Thursday, July 15, 2010

How It's Broken, Why It's Fine


It is not the author’s intention in these rambling, blurred recollections to reinforce any tired clichés about the ‘necessity’ of travel. I do believe that the human spirit is malleable, that we can affect a change in most (but not all) aspects of our nature and that travel is a fantastic way of achieving self-realisation. But travel isn’t ipso facto self-realisation – just a method which may be employed to this end.
If this travel journal (if this “blog”, and god I hate the collocations and connotations of the word) is to have any expressed purpose, it is the merciless celebration of the world. To rattle and run a tin cup against the grey bar of horizon.
Anyway. Here it is, as truthful as prose can be, unabashed, unapologetic.

Part 1 – Arrival/Departure/Arrival

I conjecture that we experience nothing unknown. As I type this now from my desk at Gwangmyeong Buk middle school, I am reminded of the groundswell sense of authority that the teacher's staff room had when I was in school. The silence deepened by prodded keyboards and the whir of the copier. Local time 10.31 in the am. Though I am further from home than I have ever been in my life this place feels known.
My cubicle adjoins my Korean co-teacher’s (Soyeon), and the desk calendar she gave me is beginning to accrue a scar tissue of interlaced dates and appointments though, as of my third day, I am yet to start classes. The closest thing to English language teaching I have done so far is waving to the students as they gawp in the hall. Sometimes, they will gather by the office door to stare at me, one will shout “hi”. When I reply a flock of Korean students will giggle and run away. I have been informed this is normal. About a dozen boys shout after me in the corridors that I am very ‘handsome’. Despite clear evidence to the contrary, this too is deemed “normal”.
I landed in the country on the 6th of April a little before 5.40 in the afternoon. It was my mother’s birthday and so broke and poorly organised was I that I had no other gift to offer her but my absence from Australian shores for the next two years. Waiting outside the security gate for my friend Adam to arrive, I received a call from my recruiter in America – informing me, roughly an hour before I got on the plane, that I would be picked up from the airport and driven to my apartment. Before this call the only information I had for sure was that I was teaching at a school called Gwangmyeong Buk, and that I had an orientation on the 7th in Suwon. Had no one come for me, I would have had to sleep in the airport and train it to Suwon the next day.
Adam arrived, in purple scarf and beige trench coatt, with ahard coverer Bukowski (The Last Night of the Earth poems) and with his usual élan hugs and smiles and words were exchanged freely between himself, myself, Lara (my girlfriend, soon to be flying into Korea to live with me) and my mother.
What happens then? Surely you already know. The same eyes glad-wrapped with tears, the same goodbyes, the same strange lost boy wandering through the international terminal ready to leave for foreign shores. Now without a scrap of Australian currency on his person. Now without a clue to where he was, or the language or culture of the place he was going to. Wondering how it is nothing changes and nothing stays the same.
By the laptop on my desk is a notepad that I first used in my last semester of university, way back in 2007. Like myself, it has travelled over 8 000 kilometres to be here too. But it looks no different in the office fluorescence, by the light of the northern hemisphere.
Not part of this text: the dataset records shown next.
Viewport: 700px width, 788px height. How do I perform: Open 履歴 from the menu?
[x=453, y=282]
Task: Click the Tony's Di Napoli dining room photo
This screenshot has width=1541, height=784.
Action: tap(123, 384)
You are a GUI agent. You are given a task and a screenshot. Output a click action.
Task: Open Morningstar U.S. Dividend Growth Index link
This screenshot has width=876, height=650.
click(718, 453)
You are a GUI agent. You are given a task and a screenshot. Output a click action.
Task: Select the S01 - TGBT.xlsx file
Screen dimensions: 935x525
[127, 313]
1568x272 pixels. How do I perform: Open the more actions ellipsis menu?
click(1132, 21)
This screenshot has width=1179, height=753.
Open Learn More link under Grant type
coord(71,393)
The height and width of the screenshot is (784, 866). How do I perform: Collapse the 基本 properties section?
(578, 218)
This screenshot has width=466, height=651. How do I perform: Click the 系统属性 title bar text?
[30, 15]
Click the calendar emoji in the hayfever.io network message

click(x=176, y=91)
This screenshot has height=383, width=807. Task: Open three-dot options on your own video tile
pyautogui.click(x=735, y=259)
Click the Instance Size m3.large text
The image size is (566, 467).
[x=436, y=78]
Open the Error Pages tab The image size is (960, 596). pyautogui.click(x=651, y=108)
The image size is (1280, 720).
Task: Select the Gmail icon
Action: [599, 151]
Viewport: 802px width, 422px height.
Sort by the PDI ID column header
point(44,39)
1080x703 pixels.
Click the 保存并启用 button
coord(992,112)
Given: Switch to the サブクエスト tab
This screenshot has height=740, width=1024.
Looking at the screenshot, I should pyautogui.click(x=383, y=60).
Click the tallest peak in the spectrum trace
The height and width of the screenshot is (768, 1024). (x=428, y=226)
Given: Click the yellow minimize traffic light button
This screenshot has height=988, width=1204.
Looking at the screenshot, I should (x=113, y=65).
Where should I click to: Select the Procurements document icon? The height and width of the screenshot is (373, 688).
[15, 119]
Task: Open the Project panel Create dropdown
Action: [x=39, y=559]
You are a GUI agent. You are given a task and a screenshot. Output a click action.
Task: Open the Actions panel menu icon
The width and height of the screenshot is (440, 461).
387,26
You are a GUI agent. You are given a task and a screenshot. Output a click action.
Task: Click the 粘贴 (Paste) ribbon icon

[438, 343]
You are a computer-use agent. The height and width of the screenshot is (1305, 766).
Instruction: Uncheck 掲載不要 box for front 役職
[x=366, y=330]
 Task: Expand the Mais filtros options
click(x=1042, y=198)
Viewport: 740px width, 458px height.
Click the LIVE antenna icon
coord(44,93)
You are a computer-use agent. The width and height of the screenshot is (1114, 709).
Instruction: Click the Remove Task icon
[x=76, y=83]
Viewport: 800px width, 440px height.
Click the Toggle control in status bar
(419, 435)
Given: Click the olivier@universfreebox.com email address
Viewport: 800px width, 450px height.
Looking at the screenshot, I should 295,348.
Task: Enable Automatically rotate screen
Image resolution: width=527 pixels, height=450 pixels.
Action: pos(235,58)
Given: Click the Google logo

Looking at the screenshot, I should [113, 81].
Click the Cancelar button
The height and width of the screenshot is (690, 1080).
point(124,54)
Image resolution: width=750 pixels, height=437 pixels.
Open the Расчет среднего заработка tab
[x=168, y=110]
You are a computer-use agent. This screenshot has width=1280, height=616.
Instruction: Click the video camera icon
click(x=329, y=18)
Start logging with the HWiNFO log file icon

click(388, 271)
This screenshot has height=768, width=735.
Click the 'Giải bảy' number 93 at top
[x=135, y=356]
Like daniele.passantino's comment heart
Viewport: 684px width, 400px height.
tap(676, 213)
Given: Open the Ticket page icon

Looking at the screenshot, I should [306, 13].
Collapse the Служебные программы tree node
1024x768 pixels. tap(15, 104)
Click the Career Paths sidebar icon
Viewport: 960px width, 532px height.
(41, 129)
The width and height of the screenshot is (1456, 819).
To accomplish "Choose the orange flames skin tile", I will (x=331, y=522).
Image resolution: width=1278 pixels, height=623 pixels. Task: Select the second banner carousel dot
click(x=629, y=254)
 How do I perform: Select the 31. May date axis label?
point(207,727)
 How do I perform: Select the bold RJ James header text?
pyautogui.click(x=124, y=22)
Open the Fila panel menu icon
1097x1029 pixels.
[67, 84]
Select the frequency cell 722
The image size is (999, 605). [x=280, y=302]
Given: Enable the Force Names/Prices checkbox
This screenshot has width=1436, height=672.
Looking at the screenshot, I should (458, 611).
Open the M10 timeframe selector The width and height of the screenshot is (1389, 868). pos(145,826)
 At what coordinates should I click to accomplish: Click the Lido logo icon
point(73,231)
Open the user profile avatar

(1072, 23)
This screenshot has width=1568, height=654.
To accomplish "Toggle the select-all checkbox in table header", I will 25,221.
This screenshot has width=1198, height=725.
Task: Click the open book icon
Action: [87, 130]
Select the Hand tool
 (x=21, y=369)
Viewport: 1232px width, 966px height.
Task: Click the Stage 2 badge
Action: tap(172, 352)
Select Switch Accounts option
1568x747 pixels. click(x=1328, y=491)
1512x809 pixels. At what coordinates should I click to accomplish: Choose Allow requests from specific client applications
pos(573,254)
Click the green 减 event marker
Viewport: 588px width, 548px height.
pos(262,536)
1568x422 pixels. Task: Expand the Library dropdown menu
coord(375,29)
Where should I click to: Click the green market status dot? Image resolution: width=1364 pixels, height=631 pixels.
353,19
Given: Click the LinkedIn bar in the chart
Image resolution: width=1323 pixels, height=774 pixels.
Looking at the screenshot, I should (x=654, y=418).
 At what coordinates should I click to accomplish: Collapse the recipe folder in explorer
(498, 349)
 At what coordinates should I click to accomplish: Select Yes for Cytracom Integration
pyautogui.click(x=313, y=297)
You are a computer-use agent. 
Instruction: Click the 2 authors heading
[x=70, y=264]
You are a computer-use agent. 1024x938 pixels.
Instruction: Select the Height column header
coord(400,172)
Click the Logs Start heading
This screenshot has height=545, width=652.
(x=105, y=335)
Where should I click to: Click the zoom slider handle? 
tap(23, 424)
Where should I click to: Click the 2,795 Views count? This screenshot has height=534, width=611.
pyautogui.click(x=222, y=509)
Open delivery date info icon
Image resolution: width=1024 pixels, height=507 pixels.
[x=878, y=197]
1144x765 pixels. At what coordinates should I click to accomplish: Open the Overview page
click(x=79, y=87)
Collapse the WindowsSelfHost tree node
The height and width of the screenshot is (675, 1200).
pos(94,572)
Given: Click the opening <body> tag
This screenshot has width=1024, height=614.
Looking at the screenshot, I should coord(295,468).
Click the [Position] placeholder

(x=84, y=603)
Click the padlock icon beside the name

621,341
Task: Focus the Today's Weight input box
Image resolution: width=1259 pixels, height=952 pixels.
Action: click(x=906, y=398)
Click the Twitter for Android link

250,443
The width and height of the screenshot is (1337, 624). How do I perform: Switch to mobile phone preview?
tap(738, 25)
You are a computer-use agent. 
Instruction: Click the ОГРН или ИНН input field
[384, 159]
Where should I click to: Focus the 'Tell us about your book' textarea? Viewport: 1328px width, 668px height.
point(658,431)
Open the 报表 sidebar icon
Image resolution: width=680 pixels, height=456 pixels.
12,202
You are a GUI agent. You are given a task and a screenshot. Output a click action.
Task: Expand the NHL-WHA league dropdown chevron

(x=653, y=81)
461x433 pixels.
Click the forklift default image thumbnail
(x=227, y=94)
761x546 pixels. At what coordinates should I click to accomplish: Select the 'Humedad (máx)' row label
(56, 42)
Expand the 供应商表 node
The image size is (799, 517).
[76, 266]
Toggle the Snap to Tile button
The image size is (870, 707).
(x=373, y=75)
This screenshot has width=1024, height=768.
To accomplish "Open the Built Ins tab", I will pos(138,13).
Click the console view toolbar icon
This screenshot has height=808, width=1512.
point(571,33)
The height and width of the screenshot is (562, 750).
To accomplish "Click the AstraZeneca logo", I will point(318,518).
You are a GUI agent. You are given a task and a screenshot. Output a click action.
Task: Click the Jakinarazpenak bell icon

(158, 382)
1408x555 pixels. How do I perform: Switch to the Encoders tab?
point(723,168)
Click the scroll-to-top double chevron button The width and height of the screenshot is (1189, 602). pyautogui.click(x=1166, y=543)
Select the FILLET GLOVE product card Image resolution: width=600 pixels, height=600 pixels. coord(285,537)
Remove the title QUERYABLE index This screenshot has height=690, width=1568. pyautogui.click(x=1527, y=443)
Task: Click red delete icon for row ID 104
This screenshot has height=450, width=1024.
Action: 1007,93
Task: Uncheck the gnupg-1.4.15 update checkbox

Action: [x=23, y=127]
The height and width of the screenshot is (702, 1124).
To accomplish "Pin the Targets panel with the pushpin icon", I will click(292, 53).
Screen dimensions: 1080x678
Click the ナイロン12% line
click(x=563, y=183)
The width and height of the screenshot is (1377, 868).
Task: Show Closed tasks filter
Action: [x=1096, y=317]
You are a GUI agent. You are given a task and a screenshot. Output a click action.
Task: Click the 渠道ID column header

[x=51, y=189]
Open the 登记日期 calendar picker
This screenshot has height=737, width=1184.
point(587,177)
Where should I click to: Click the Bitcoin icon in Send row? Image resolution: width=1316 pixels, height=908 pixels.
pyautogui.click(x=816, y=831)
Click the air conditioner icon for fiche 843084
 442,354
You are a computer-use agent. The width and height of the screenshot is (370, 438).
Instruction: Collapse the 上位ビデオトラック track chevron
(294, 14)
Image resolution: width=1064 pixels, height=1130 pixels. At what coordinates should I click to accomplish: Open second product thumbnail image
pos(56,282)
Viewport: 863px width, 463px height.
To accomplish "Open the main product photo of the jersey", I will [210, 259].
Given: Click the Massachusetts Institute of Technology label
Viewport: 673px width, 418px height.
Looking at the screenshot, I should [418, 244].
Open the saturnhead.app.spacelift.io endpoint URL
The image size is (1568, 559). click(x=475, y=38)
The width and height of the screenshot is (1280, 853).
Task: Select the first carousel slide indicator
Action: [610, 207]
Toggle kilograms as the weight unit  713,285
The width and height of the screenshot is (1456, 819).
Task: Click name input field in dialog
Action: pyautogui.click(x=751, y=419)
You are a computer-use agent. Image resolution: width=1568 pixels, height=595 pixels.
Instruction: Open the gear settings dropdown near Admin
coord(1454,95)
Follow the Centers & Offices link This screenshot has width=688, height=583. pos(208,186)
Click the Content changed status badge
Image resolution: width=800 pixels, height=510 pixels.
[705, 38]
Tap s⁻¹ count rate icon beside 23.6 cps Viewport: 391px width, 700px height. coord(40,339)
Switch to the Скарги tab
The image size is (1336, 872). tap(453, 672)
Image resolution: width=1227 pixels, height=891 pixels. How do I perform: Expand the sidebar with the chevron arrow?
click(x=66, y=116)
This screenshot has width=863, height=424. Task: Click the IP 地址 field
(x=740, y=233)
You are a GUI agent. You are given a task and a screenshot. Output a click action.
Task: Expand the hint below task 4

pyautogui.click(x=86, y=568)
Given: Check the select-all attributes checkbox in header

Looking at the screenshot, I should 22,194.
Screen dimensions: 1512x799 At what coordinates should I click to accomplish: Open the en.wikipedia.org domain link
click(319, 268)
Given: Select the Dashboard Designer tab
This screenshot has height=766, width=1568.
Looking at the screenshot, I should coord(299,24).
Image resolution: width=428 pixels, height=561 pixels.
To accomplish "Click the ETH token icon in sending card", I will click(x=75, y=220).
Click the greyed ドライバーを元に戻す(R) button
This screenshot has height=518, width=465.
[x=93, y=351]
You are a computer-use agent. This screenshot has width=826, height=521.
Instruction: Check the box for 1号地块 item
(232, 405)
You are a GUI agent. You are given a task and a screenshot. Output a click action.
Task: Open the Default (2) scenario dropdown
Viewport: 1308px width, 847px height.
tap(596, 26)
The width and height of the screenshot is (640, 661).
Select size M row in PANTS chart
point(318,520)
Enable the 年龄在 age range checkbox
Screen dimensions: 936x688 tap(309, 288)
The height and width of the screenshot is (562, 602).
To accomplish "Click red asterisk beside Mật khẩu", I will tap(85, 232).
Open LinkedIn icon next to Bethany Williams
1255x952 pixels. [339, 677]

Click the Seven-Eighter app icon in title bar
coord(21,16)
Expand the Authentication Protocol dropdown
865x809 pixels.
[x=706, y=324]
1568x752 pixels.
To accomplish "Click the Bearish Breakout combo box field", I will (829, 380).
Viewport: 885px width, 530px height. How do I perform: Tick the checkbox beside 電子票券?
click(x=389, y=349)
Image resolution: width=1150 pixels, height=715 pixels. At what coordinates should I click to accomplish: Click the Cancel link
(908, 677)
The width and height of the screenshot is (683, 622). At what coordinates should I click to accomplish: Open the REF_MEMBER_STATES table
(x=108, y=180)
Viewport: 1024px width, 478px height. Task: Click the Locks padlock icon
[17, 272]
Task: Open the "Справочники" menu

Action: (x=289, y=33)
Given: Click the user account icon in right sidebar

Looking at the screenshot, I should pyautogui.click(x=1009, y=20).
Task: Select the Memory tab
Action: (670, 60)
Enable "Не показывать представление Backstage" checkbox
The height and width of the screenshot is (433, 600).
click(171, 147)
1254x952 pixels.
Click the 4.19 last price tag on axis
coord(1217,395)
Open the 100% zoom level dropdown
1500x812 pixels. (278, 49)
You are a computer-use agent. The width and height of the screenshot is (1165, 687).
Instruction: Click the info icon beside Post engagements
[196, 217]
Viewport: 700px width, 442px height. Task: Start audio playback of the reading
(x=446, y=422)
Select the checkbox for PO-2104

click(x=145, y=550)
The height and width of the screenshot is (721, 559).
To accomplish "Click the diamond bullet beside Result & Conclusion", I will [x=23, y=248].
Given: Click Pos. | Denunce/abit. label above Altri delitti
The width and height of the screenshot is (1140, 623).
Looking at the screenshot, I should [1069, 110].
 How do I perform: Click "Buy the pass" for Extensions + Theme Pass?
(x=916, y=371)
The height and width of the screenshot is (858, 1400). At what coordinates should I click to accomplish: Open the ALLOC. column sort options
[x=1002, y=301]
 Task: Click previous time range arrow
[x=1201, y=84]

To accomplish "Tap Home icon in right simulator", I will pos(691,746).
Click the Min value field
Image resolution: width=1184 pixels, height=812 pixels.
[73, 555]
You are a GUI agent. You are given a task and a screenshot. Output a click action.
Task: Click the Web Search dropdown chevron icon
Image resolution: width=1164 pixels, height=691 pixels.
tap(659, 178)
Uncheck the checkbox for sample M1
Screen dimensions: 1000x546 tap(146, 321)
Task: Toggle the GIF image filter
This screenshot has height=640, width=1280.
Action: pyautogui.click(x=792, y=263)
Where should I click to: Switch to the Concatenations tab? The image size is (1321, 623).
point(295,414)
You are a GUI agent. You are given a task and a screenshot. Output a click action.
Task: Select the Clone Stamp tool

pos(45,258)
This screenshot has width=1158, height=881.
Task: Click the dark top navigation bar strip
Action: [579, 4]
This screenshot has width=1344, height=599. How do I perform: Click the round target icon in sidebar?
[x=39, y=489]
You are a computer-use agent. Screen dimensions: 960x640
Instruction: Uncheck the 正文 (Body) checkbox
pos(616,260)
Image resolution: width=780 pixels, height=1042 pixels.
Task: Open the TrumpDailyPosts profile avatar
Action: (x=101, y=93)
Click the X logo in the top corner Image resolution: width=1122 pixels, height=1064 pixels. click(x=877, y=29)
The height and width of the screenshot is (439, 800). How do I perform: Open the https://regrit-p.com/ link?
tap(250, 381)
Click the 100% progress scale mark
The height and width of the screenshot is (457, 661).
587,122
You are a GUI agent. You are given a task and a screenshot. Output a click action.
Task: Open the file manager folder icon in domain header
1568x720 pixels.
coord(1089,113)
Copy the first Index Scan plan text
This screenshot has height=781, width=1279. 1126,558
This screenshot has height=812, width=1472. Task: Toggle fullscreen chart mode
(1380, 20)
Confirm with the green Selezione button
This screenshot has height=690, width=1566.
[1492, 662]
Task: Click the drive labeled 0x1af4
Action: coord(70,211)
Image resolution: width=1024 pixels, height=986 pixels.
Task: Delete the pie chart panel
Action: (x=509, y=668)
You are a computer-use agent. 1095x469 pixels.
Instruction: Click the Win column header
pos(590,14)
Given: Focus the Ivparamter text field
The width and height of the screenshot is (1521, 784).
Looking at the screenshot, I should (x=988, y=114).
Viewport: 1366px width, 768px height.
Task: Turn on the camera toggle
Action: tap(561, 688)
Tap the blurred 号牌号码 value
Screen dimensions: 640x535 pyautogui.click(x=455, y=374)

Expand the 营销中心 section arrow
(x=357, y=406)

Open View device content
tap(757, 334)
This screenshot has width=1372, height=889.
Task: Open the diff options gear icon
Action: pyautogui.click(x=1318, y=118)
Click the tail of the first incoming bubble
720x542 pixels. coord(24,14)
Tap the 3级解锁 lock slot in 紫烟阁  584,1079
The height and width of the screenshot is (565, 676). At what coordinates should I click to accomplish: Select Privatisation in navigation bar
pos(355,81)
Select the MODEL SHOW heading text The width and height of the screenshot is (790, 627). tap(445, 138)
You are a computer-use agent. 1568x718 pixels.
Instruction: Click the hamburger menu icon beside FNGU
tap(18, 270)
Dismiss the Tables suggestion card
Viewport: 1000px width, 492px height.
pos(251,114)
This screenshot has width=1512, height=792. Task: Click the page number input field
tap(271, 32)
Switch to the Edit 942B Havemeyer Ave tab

Part 2 – First Lasting Impressions

Off the plane at Incheon and into Soojung’s car, and my questions would not cease. When was this bridge built, what type of tree is that, why do those stores have fish tanks out the front, what should I know about my school, is it very big, are there bees, what type of bees, is it true you guys don’t eat cheese, I’ve never been in a left-side drive sedan before, etc. Soojung, a very well spoken Korean/Canadian from Y & G recruiting answered as best she could, but her fatigue was self-evident. Through interrogation I learnt one of the most tiring tasks of her job is picking up jerks like me from the airport and ferrying them to their apartments. She expressed the sentiment of the dual citizen – that she missed Canada, and longed to return, and should she arrive there she would miss Korea all the more. Empathising I told her my girlfriend also held two passports and had expressed a similar anxiety before. A scooter flew past with two young boys on it. Without helmets, they slowed alongside then shot through the red light, weaving between the bumpers of two sedans.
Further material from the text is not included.